[Entries on target coordinates]
########

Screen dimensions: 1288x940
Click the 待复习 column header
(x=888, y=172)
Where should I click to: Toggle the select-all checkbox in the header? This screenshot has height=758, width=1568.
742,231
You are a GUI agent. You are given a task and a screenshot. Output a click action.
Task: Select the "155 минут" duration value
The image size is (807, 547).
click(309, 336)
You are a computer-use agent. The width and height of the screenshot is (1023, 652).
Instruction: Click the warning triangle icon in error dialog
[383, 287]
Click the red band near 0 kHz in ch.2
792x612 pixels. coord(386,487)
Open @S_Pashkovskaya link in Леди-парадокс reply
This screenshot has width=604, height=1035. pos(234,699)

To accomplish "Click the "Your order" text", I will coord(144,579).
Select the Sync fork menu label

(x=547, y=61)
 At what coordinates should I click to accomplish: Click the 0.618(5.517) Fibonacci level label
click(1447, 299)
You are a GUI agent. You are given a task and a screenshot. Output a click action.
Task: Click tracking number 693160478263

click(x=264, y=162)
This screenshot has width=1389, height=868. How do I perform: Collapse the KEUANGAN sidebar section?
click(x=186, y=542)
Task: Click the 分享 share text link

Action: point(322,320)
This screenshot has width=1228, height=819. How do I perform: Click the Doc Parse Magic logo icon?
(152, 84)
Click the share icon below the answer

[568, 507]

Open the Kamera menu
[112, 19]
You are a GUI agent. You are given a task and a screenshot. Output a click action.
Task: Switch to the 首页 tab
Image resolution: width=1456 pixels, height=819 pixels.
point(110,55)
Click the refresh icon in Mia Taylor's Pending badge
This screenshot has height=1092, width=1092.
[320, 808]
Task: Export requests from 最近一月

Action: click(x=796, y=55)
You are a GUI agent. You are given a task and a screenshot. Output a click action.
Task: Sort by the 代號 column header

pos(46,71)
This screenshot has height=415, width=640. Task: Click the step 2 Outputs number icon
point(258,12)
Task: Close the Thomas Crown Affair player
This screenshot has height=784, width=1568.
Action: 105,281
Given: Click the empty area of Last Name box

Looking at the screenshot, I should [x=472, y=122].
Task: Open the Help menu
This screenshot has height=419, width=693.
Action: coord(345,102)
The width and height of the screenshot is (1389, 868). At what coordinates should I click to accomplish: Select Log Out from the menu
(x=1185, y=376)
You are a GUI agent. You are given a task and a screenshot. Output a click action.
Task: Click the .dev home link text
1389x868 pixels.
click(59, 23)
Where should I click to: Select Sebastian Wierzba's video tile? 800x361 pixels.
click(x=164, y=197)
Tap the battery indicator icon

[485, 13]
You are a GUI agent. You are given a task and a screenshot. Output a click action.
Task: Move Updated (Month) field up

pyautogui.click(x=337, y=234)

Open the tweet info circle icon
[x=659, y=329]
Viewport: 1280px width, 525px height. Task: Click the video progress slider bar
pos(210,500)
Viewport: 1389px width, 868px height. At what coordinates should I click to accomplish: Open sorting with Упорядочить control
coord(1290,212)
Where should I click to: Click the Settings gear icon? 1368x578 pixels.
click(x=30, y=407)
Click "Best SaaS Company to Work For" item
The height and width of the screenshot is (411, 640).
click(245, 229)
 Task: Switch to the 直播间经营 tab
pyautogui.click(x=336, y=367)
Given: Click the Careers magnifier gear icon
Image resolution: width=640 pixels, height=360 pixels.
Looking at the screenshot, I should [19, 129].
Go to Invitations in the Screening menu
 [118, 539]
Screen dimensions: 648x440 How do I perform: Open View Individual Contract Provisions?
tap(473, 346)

########

▸ Directive
Please repeat all of the entries above word for word, changing nothing and leaving nothing out.

▸ Answer to the problem
Screen dimensions: 1288x940
Click the 待复习 column header
(x=888, y=172)
Where should I click to: Toggle the select-all checkbox in the header? This screenshot has height=758, width=1568.
742,231
You are a GUI agent. You are given a task and a screenshot. Output a click action.
Task: Select the "155 минут" duration value
The image size is (807, 547).
click(309, 336)
You are a computer-use agent. The width and height of the screenshot is (1023, 652).
Instruction: Click the warning triangle icon in error dialog
[383, 287]
Click the red band near 0 kHz in ch.2
792x612 pixels. coord(386,487)
Open @S_Pashkovskaya link in Леди-парадокс reply
This screenshot has width=604, height=1035. pos(234,699)

To accomplish "Click the "Your order" text", I will coord(144,579).
Select the Sync fork menu label

(x=547, y=61)
 At what coordinates should I click to accomplish: Click the 0.618(5.517) Fibonacci level label
click(1447, 299)
You are a GUI agent. You are given a task and a screenshot. Output a click action.
Task: Click tracking number 693160478263

click(x=264, y=162)
This screenshot has width=1389, height=868. How do I perform: Collapse the KEUANGAN sidebar section?
click(x=186, y=542)
Task: Click the 分享 share text link

Action: point(322,320)
This screenshot has width=1228, height=819. How do I perform: Click the Doc Parse Magic logo icon?
(152, 84)
Click the share icon below the answer

[568, 507]

Open the Kamera menu
[112, 19]
You are a GUI agent. You are given a task and a screenshot. Output a click action.
Task: Switch to the 首页 tab
Image resolution: width=1456 pixels, height=819 pixels.
point(110,55)
Click the refresh icon in Mia Taylor's Pending badge
This screenshot has height=1092, width=1092.
[320, 808]
Task: Export requests from 最近一月

Action: click(x=796, y=55)
You are a GUI agent. You are given a task and a screenshot. Output a click action.
Task: Sort by the 代號 column header

pos(46,71)
This screenshot has height=415, width=640. Task: Click the step 2 Outputs number icon
point(258,12)
Task: Close the Thomas Crown Affair player
This screenshot has height=784, width=1568.
Action: 105,281
Given: Click the empty area of Last Name box

Looking at the screenshot, I should [x=472, y=122].
Task: Open the Help menu
This screenshot has height=419, width=693.
Action: coord(345,102)
The width and height of the screenshot is (1389, 868). At what coordinates should I click to accomplish: Select Log Out from the menu
(x=1185, y=376)
You are a GUI agent. You are given a task and a screenshot. Output a click action.
Task: Click the .dev home link text
1389x868 pixels.
click(59, 23)
Where should I click to: Select Sebastian Wierzba's video tile? 800x361 pixels.
click(x=164, y=197)
Tap the battery indicator icon

[485, 13]
You are a GUI agent. You are given a task and a screenshot. Output a click action.
Task: Move Updated (Month) field up

pyautogui.click(x=337, y=234)

Open the tweet info circle icon
[x=659, y=329]
Viewport: 1280px width, 525px height. Task: Click the video progress slider bar
pos(210,500)
Viewport: 1389px width, 868px height. At what coordinates should I click to accomplish: Open sorting with Упорядочить control
coord(1290,212)
Where should I click to: Click the Settings gear icon? 1368x578 pixels.
click(x=30, y=407)
Click "Best SaaS Company to Work For" item
The height and width of the screenshot is (411, 640).
click(245, 229)
 Task: Switch to the 直播间经营 tab
pyautogui.click(x=336, y=367)
Given: Click the Careers magnifier gear icon
Image resolution: width=640 pixels, height=360 pixels.
Looking at the screenshot, I should [19, 129].
Go to Invitations in the Screening menu
 [118, 539]
Screen dimensions: 648x440 How do I perform: Open View Individual Contract Provisions?
tap(473, 346)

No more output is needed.